Below is an excerpt from REV’s comments on the Renewable Energy Standard annual report relating to the Vermont Legislature. Click here to read REV’s full comments.
“REV appreciates the chance for input in the Department of Public Service’s (DPS or Department) 2020 annual report to the Legislature on the costs and benefits of the Renewable Energy Standard.
The message from the CEP, the Climate Action Plan and elsewhere is that we need to electrify everything to reduce our climate impact. We need to electrify our transportation impacts by putting more EVs on the road. We need to electrify our thermal sector by installing more heat pumps to heat our homes and buildings. In order for this strategy to have the intended climate impact, we need to be honest about the existing carbon emissions inherent in our electricity sector. We cannot buy our way out of the climate crisis by buying more carbon offsets (claimed as renewable energy credits (RECs) by the utilities) from aging hydro and nuclear power plants. We must accurately account for the actual use of fossil fuels in the electric sector and look for ways to reduce purchases from the ISO New England system mix, which is largely from natural combined cycle gas plants, oil-fired plants and even coal-fired plants. We can do this by adding more in-state wind and solar which can directly offset those fossil fuel sources 99% of the time.
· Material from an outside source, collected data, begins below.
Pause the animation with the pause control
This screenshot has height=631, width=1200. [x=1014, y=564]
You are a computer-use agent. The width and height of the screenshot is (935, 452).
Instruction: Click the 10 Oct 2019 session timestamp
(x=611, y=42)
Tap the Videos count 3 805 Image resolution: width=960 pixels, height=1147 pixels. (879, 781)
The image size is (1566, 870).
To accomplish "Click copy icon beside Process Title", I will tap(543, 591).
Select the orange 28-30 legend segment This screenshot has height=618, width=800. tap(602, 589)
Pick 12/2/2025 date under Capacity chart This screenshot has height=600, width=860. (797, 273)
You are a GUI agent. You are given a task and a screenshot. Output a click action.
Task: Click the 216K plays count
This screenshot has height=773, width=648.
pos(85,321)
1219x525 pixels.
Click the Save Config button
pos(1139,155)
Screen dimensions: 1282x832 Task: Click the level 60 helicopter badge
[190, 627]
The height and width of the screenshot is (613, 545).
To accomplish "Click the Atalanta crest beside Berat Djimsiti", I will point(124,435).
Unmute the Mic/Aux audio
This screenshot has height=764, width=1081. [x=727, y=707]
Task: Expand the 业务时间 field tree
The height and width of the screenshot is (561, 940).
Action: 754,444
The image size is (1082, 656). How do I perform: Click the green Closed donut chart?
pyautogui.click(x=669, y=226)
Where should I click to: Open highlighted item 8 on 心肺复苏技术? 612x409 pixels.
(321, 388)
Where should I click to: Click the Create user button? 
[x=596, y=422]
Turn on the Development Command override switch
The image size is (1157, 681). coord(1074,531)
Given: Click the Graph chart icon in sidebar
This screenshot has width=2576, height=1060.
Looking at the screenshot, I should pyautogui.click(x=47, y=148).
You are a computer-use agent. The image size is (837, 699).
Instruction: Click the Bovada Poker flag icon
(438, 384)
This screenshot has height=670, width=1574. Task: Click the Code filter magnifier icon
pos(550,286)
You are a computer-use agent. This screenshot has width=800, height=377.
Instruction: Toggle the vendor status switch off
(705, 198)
The RES requires utilities to purchase more renewable generation over time and to ramp up our reliance on renewable energy generation to the point where we get to 75% renewable electricity generation for electricity by 2032. The Climate Action Plan calls for Vermont to obtain 100% of our electricity needs from renewable sources by 2030. These goals are admirable and ones that REV wholeheartedly endorses. However, the RES must be based on a realistic evaluation of where our actual energy purchases are coming from. We cannot rely on REC arbitrage to satisfy the RES requirements. To make a meaningful contribution to addressing the climate crisis, new sources of electricity generation must come from new renewables. Otherwise, we are fooling ourselves and ‘greenwashing’ for Vermonters the very real climate change impacts of our electricity use and thus we are not accomplishing what the RES was intended to address.”